Course correction: If Nokia had embraced smart risk-taking, it could have expanded its focus in the development process from hardware engineers to software experts. To prevent an oversight like this within your own company, gather your senior leaders to establish boundaries for experimentation and risk. As a group, decide what constitutes a smart vs. stupid risk for your organization. What’s the maximum amount of time and resources that should be devoted to a risky idea? What performance milestones do experimental projects need to meet in order to demonstrate value? With these types of parameters in place, teams are given the freedom to experiment, fail and innovate.

Nightmare #5: Failure to meet your customers’ evolving needs.

Founded in 1930, Hostess Brands’ became synonymous with America’s favorite snack cakes. But when the healthy-eating trend turned mainstream in the ‘90s, Hostess continued to focus their efforts on highly processed foods.

Hostess had many odds stacked against it—mismanagement, labor issues, rising ingredient costs—but its failure to innovate with healthier foods at healthy profit margins were front and center. Following two bankruptcies, the company closed its doors in 2012 but was acquired in 2013 by billionaire dealmaker C. Dean Metropoulos.Sales have yet to hit the nearly $1 billion a year Hostess reached before bankruptcy, but if this happens, Hostess could become the sweetest comeback in history.

Course correction: If Hostess had followed a customer-driven model for innovation, it might have remained relevant in the age of Whole Foods. Today’s consumer is active and opinionated with increasingly complex requirements, so it’s critical to collaborate throughout product development. Execute this in your own business by establishing one or more of these models for customer innovation:

• Open Platforms: Compel customers to submit innovative ideas and participate in the development process using an online portal.
• Advisory Boards: Include a hand-picked group of collaborative consumers in feedback loops.
• Ethnographic Research: Send your managers into the homes and lives of consumers to discover unmet needs.
• Social Networks and Communities: Evolve your products with the input of passionate consumers and influencers on social media.
• Front-line Feedback:Tap the minds of your customer-facing employees for what they believe consumers desperately want—and gather internal teams to ideate how to make it happen.

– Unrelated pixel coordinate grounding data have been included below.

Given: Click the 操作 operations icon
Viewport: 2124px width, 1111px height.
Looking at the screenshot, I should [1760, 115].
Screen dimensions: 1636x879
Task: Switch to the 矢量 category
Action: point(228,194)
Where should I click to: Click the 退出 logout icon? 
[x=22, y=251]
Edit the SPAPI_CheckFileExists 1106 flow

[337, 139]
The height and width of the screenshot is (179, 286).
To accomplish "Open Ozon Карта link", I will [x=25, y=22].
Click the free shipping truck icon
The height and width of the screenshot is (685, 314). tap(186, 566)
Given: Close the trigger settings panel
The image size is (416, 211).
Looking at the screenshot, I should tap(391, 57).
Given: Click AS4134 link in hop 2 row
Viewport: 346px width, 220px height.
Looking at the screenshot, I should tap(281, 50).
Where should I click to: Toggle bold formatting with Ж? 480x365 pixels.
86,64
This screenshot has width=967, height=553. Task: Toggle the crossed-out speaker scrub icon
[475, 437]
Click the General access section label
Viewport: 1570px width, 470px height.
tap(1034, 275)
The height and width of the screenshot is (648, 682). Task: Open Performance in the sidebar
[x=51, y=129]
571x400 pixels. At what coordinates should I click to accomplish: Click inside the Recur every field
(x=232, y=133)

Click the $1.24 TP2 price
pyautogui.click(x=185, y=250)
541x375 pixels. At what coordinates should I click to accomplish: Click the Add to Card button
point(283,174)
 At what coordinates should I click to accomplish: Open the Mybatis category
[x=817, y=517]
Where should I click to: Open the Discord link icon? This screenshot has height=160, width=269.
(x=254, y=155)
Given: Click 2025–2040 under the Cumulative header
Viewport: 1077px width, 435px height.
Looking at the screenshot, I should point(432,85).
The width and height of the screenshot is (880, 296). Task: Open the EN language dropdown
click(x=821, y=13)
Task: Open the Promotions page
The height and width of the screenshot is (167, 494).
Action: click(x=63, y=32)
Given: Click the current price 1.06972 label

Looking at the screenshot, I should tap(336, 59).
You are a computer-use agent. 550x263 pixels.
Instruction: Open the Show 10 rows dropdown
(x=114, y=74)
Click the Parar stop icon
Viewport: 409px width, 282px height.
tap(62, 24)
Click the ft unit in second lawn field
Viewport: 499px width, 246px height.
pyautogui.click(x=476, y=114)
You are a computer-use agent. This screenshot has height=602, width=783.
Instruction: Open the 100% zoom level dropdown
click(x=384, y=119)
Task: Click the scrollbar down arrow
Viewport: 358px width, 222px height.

Understanding your customers and anticipating market evolutions are key for successful innovation. Through communication of what a smart risk looks like for your company and review of your innovation portfolio regularly, you can prevent tunnel vision syndrome. Routinely evaluate, course-correct, and invest in new products that meet emerging needs at higher margins, and you can avoid the innovation nightmares that have rendered other market leaders obsolete.